A Aaron le resultaba fascinante que se le enseñara la lógica de los motores; cómo las palancas del cambio, las bielas, los cilindros, los tubos de alimentación del combustible y el encendido trabajaban juntos; eran las únicas ocasiones en las que Delray le hablaba así, describiéndole lo que se necesitaba hacer como si lo que se necesitaba hacer fuese algo crucial, y algo que había que tomarse en serio y respetar, y que lo de menos era quién lo hacía.
– Date cuenta, chico, un buen mecánico es mitad instinto, y naces con él. Pero la otra mitad son cosas que tienes que aprender. Y yo te las puedo enseñar.
Abril de 1983
Tuvo que haber sido la semana después de Pascua cuando un coche desconocido -un Ford Escort bastante viejo, de un modelo barato y de color verde chabacano- torció por la entrada para automóviles de la casa de Quarry Road y de su interior se apeó, como un blando molusco rezumante que se separa de su caparazón, la mujer apellidada DeLucca.
Krull no daba crédito a sus ojos. ¡Ella!
(Desde la muerte de Zoe, Aaron era todavía más Krull. Sobre todo a solas con sus pensamientos, pensamientos dolorosos llenos de rabia, semejantes a una tormenta de clavos punzantes, Aaron llamaba a Krull a su presencia.)Sin que nadie la hubiera invitado y sin avisar, la mujer apellidada DeLucca -«Jacqueline», «Jacky»- se disponía a llamar a su puerta. La mujer con la que Zoe vivía en el momento de su muerte, en la casa de West Ferry. La mujer que Aaron sólo había vislumbrado en una ocasión. Alguien a quien en los medios de comunicación locales se citaba cuando decía, con voz temblorosa de niña pequeña, Hubo tantos hombres en la vida de la pobre Zoe que sería difícil encontrar precisamente al que se ensañó con ella.

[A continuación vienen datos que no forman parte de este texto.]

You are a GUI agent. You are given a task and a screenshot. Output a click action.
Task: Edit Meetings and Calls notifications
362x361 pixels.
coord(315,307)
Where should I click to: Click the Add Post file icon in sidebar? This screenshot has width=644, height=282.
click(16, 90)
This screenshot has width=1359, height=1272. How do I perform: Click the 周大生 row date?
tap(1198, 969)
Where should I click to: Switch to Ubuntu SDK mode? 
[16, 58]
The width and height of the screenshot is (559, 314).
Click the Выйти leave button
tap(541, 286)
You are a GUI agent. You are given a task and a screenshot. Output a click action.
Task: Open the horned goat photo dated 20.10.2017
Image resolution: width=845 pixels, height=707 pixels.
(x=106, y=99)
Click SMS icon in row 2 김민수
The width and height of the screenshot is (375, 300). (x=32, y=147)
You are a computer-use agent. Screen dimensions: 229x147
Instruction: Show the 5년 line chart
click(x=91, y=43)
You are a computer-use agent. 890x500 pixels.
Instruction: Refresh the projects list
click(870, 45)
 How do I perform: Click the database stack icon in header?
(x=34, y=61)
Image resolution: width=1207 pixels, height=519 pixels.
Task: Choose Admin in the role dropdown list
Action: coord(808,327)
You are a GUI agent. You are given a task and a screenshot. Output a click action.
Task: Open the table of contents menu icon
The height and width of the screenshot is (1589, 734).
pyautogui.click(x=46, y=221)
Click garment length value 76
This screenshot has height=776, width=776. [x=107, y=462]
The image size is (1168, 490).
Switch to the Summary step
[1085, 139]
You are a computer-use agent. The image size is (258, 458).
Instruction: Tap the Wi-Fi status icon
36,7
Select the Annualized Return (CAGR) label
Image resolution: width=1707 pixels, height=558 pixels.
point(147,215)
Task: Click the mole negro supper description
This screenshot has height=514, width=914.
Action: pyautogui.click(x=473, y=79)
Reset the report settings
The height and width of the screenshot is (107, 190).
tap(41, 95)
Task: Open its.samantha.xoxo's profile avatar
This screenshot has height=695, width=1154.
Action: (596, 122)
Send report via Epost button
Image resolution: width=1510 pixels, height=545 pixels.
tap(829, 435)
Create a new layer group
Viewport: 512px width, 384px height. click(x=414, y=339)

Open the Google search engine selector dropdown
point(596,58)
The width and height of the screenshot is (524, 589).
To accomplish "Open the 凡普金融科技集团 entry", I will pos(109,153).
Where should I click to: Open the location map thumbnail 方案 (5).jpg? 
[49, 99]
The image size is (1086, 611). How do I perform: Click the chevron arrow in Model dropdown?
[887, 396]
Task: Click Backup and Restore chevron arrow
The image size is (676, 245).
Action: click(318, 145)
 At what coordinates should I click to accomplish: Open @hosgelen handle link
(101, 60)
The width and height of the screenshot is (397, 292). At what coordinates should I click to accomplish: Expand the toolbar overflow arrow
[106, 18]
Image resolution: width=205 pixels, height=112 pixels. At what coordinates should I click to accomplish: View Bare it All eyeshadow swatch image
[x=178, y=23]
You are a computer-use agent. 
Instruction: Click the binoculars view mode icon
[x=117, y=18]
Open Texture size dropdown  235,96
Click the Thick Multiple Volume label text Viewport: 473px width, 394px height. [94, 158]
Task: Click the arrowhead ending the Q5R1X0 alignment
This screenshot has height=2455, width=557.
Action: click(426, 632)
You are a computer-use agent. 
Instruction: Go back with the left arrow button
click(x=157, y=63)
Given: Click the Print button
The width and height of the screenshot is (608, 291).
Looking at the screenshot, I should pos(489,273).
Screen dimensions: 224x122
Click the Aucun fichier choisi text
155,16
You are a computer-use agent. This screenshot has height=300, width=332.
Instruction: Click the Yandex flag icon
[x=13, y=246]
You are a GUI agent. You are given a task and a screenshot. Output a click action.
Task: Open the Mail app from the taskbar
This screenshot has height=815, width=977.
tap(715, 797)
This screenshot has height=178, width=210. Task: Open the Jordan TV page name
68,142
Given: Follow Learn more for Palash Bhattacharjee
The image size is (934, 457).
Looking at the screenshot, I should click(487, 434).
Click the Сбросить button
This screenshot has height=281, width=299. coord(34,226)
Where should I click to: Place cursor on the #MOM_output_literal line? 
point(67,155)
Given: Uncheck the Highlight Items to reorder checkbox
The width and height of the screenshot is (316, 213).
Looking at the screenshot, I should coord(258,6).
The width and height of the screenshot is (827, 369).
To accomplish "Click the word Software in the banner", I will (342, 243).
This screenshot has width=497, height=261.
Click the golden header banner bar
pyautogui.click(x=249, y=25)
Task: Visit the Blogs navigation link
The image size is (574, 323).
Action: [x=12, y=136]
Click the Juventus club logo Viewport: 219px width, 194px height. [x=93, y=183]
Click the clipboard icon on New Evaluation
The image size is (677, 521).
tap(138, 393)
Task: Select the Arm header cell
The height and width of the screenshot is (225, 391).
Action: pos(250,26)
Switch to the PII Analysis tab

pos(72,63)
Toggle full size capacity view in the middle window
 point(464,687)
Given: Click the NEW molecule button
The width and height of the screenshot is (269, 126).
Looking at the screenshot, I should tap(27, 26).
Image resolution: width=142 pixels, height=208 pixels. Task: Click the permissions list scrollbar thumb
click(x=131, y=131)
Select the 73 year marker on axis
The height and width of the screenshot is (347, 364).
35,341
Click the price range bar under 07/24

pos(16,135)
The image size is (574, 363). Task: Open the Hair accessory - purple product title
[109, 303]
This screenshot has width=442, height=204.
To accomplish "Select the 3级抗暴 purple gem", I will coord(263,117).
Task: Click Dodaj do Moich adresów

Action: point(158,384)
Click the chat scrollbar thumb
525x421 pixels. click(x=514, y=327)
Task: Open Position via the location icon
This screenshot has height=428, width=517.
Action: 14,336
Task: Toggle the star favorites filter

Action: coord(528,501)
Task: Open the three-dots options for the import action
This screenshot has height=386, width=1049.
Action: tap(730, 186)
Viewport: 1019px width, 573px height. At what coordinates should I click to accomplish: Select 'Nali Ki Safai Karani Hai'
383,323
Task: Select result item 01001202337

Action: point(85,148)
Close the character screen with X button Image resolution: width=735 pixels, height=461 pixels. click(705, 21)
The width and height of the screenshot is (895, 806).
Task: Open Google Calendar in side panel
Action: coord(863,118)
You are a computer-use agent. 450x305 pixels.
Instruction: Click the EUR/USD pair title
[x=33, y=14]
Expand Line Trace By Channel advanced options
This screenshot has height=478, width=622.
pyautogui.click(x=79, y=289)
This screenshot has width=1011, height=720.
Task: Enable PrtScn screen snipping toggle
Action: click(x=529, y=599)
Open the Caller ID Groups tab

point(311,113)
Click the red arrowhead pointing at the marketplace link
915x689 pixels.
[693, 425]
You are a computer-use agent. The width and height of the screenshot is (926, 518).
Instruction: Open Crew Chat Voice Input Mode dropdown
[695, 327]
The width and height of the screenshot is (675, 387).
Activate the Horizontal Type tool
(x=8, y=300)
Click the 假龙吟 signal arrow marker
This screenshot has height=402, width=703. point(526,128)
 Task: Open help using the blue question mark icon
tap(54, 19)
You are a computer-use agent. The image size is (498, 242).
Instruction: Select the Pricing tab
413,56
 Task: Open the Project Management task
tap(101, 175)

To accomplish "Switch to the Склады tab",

Y De algunos nunca supe cómo se llamaban. ¡Creo que Zoe tampoco lo sabía!
Delray calificaba a aquella terrible mujer -ante cualquiera dispuesto a escucharle- de puta, chica de alterne, yonqui y además la consideraba culpable de que Zoe hubiese sido asesinada. La mujer que se había llevado a Zoe a vivir con ella, que la había ayudado a conseguir trabajo en The Strip, y que le había presentado a hombres que le proporcionaban drogas duras como heroína: Delray estaba seguro de que antes Zoe sólo fumaba hierba y tomaba estimulantes, nunca sustancias que hubiera que inyectarse en vena. Pero lo que despertaba los instintos asesinos de Delray hacia Jacky DeLucca era que, supuestamente, le había dicho a la policía de Sparta que si a ella le sucedía algo, el responsable sería Delray.